Thomas Jefferson Jan. 1 1802
This response to the Danbury Baptist Associations concern that a national religion might be established, has become the cornerstone of legal arguments by secularists and atheists who desire not religious freedom, but the expulsion of Christ from our society.....
(Excerpt) Read more at thecypresstimes.com ...
Why does that second phrase get ignored-or prohibiting the free exercise thereof?
It is freedom OF religion, not freedom FROM religion.
And they did not forsee the creation of phony "religions" for the purposes of tax fraud, drug use, child sexual abuse...nor did they consider Islam, the free exercise of which will eventually destroy all human freedom.

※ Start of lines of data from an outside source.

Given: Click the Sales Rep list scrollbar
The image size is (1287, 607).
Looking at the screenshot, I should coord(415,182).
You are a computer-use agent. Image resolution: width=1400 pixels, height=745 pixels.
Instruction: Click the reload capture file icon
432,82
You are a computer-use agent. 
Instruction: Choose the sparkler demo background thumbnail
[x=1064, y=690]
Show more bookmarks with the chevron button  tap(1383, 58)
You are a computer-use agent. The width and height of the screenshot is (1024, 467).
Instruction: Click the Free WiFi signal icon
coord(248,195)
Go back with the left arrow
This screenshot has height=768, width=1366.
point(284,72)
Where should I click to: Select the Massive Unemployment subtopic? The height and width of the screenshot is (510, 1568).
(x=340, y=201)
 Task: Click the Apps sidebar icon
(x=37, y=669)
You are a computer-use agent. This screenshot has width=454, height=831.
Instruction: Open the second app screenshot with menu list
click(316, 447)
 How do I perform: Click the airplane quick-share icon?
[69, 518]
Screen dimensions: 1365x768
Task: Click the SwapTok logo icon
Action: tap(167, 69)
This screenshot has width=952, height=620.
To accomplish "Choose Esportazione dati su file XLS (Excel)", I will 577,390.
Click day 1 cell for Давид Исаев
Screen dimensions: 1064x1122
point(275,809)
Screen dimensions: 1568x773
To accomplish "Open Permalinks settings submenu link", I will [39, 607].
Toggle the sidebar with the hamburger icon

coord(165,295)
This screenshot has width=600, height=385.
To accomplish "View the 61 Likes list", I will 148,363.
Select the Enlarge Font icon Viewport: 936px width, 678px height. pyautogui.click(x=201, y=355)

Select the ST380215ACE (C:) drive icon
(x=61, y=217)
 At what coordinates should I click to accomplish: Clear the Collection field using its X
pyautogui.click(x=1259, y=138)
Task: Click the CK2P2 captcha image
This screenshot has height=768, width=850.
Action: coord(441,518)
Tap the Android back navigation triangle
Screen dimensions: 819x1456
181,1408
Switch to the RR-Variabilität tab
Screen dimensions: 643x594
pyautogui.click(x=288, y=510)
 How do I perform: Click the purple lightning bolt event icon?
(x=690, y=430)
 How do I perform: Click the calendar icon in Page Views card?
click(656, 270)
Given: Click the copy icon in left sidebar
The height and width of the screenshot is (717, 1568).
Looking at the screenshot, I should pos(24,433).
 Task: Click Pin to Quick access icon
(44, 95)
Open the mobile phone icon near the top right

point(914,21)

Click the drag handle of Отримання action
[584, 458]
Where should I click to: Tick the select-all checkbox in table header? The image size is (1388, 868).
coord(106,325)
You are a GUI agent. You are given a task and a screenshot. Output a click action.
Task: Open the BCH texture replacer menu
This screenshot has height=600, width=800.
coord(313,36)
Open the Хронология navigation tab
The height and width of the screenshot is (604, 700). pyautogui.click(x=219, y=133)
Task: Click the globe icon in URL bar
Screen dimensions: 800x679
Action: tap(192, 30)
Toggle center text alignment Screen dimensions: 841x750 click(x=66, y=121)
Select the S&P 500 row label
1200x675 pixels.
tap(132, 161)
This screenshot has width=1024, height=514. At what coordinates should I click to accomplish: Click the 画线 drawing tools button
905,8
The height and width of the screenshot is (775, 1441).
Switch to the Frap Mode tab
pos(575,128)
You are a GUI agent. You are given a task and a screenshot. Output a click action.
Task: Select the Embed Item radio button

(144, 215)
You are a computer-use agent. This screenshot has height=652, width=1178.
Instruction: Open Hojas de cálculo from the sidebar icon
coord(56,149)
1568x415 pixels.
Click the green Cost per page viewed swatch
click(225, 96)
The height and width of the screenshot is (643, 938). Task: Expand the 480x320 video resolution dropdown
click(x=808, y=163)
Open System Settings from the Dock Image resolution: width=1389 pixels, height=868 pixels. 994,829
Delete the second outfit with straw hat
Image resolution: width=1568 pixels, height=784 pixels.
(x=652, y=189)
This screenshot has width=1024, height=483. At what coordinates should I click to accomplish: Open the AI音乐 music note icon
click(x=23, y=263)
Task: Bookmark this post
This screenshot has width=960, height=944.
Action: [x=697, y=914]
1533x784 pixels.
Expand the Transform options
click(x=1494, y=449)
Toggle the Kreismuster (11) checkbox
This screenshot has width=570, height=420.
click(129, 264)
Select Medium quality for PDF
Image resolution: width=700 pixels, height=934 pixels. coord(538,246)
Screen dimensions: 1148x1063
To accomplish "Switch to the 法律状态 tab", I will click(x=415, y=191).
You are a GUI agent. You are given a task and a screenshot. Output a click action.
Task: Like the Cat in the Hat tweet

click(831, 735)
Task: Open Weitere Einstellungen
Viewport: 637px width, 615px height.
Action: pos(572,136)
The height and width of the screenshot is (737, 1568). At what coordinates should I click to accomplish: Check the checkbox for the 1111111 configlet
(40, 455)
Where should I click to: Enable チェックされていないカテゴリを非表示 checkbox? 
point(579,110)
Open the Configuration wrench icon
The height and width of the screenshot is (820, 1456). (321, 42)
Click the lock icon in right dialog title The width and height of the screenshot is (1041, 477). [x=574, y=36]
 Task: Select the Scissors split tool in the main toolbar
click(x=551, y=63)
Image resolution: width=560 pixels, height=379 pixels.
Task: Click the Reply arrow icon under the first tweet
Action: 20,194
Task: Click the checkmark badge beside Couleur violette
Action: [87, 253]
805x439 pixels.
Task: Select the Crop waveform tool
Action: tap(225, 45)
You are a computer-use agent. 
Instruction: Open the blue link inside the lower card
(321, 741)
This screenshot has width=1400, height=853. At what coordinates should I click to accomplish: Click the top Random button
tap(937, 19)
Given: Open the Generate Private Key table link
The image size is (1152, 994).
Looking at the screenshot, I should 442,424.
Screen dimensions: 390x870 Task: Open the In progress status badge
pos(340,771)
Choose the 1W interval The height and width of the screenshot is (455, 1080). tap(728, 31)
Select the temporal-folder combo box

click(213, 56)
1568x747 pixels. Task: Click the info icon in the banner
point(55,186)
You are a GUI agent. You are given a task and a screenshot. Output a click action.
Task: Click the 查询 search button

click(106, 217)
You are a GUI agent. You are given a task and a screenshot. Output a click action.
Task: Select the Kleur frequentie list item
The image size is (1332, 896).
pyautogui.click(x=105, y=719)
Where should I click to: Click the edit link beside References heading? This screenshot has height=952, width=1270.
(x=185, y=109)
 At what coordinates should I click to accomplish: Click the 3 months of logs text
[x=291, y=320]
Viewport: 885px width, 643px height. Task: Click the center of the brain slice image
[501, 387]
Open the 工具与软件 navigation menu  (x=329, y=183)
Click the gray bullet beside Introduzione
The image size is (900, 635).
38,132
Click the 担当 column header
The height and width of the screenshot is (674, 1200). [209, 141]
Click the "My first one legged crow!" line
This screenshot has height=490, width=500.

Islam is no more a religion than the Klan is a Christian sect. But the practicioners get to define "religion", not the law.
Jefferson pressed it into service to counter what he saw as an emerging Federalist plan to exploit the thanksgiving day issue to smear him, once again, as an infidel.
This smear was used by the Federalists. It is being used today by the Godless.
Jefferson also signed a Declaration of Thanksgiving and Prayer as governor of Virginia. However he did not want to do so as President. He had this to say:
"I consider the government of the United States as interdicted by the Constitution from intermeddling with religious institutions, their doctrines, discipline, or exercises...Certainly no power to prescribe any religious exercise, or to assume authority in religious discipline, has been delegated to the general government. ...But it is only proposed that I should recommend, not prescribe a day of fasting and prayer. That is, that I should indirectly assume to the United States an authority over religious exercises, which the Constitution has directly precluded them from...civil powers alone have been given to the President of the United States and no authority to direct the religious exercises of his constituents."
In other words, the government has NO power to direct or prohibit any religious exercise.